● Exercise description
Decide whether each statement below agrees with the passage about Zeppelins and wartime listening devices. Answer yes or no for each, and quote the words from the passage that settle it.
1. The Hindenburg was filled with hydrogen.
2. The acoustic location device was replaced by an early type of radar in the 1940s.
3. Blind men were turned away as operators.

(Selected passage begins)

Sadly, the first scheme was defeated by rats eating the leather sealing mechanism and the second by a crash — of the bank funding it. Elon Musk’s current plans for “hyperloop” transportation, along vacuum tunnels, is uncannily close to the original thinking.

There was a significant German development that did fly, in both senses: the Zeppelins. These airships were used for bombing raids in World War I then for luxury travel over the Atlantic and Europe —until May 1937, when the 800ft Hindenburg, filled with hydrogen, exploded and burned to a cinder in less than a minute, deflating the whole idea of the majestic dirigibles, for a while at least. Today, the Zeppelin company is back in business, and producing hydrogen airships with fit-for-purpose safety systems.

The wartime Zeppelins had been able to play a lethal game of hide-and-seek under the cover of darkness or behind clouds. The British military solution was an “acoustic location device”. Gramophone ear trumpets fed the sound of the airship’s engines, via a stethoscope, into each ear of the operator. He would pass the compass bearing on to anti-aircraft gunners.

Blind men, whose ears were supposed to be keener, were eagerly recruited. This primitive sonar system was replaced in the 1930s by an early type of radar.

(Selected passage ends)
(Provided material begins)

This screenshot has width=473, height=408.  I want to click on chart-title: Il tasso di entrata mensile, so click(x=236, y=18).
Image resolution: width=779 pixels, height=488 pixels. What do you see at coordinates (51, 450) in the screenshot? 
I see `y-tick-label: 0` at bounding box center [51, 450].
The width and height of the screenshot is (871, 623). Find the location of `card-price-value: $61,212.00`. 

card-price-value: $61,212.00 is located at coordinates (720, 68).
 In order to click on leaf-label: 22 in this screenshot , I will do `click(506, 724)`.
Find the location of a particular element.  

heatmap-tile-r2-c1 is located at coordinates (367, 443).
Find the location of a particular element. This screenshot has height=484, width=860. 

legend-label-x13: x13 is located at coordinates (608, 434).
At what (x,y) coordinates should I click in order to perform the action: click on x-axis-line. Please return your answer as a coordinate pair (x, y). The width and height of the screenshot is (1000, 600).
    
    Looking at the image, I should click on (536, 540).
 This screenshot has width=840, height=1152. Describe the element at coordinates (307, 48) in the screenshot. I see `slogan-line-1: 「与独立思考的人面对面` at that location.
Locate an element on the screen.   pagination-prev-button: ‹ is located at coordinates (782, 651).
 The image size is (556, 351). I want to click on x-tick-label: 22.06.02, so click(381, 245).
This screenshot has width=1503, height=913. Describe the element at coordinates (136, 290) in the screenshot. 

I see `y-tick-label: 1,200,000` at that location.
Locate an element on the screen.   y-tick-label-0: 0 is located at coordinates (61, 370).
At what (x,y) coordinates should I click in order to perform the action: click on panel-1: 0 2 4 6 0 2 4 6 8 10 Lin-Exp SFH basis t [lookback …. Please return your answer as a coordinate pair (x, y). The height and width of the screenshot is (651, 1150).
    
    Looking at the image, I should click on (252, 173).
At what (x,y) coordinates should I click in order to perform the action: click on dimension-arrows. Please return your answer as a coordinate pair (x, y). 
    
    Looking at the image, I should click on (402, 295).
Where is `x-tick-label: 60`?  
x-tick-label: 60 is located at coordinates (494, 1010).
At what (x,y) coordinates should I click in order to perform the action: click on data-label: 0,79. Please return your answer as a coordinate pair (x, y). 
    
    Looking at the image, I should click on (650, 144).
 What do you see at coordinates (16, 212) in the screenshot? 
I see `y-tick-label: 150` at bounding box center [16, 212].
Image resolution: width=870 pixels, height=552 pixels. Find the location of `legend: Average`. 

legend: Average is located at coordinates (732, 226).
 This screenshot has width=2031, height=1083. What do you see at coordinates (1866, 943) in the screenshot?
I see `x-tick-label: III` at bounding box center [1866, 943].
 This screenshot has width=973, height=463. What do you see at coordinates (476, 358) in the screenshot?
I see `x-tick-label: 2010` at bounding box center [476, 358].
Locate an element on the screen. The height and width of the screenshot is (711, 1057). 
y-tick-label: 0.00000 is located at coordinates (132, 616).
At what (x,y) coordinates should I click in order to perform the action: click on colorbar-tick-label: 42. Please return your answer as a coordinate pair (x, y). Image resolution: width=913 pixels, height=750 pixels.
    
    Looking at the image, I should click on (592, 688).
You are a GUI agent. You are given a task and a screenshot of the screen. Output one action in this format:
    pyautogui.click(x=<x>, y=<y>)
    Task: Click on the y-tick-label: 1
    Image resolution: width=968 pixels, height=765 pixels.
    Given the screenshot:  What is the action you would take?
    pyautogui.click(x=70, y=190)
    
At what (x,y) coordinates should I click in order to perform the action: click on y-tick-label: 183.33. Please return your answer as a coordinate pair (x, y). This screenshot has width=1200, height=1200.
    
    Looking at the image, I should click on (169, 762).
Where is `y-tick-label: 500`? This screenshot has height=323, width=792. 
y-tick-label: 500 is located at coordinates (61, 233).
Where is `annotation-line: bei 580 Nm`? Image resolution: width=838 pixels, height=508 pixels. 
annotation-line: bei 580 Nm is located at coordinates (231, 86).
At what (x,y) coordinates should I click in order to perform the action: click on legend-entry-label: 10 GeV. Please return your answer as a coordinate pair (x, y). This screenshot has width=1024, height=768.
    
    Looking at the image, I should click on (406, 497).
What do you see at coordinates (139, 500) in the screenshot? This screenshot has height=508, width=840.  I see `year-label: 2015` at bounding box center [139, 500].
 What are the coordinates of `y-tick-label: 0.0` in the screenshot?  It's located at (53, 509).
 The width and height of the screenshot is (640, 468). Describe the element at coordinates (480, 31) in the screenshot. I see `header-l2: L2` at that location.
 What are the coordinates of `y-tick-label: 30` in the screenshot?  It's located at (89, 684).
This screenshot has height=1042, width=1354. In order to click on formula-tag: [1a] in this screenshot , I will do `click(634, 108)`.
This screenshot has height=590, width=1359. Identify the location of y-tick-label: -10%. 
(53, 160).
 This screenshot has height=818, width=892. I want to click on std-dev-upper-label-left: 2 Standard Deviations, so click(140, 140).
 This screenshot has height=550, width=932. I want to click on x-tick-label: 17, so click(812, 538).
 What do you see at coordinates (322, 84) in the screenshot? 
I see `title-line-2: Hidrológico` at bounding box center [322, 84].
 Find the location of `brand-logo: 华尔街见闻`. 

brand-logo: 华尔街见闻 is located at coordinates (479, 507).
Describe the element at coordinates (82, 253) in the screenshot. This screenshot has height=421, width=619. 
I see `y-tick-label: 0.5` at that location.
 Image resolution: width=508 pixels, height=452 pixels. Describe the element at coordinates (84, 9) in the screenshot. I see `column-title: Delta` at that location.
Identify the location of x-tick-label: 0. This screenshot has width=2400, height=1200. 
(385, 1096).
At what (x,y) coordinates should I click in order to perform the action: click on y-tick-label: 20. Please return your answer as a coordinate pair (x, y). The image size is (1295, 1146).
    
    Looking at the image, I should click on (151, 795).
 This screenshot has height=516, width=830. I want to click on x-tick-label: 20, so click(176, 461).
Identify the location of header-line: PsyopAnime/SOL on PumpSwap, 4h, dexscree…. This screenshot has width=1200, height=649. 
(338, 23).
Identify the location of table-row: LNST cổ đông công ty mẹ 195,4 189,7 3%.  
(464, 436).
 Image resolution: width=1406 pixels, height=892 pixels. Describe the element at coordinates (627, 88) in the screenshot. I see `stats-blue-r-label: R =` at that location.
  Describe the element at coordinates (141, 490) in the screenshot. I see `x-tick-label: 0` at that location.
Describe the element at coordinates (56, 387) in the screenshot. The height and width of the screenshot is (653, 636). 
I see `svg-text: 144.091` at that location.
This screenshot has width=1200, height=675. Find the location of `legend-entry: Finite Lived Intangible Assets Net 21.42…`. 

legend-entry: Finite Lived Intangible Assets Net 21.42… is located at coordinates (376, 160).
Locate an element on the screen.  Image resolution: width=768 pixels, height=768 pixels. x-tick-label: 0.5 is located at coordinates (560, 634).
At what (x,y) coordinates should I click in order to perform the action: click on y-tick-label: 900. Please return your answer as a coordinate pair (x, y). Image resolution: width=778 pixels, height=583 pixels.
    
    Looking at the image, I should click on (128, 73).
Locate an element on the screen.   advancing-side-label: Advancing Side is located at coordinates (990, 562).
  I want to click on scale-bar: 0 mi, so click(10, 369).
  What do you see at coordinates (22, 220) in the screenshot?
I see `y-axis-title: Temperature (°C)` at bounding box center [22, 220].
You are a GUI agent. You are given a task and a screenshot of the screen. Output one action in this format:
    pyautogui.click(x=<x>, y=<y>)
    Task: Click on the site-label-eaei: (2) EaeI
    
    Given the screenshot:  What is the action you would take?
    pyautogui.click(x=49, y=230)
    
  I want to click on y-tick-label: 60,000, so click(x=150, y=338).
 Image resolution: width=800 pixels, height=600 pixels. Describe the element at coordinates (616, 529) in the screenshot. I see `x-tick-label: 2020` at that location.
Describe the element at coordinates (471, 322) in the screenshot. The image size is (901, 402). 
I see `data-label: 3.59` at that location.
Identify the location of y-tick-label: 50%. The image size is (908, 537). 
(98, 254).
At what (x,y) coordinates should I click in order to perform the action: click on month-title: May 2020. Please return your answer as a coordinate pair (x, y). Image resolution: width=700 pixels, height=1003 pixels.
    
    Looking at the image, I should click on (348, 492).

(Provided material ends)

● Response to this exercise
1. Yes: "the 800ft Hindenburg, filled with hydrogen"
2. No: "replaced in the 1930s by an early type of radar"
3. No: "Blind men, whose ears were supposed to be keener, were eagerly recruited."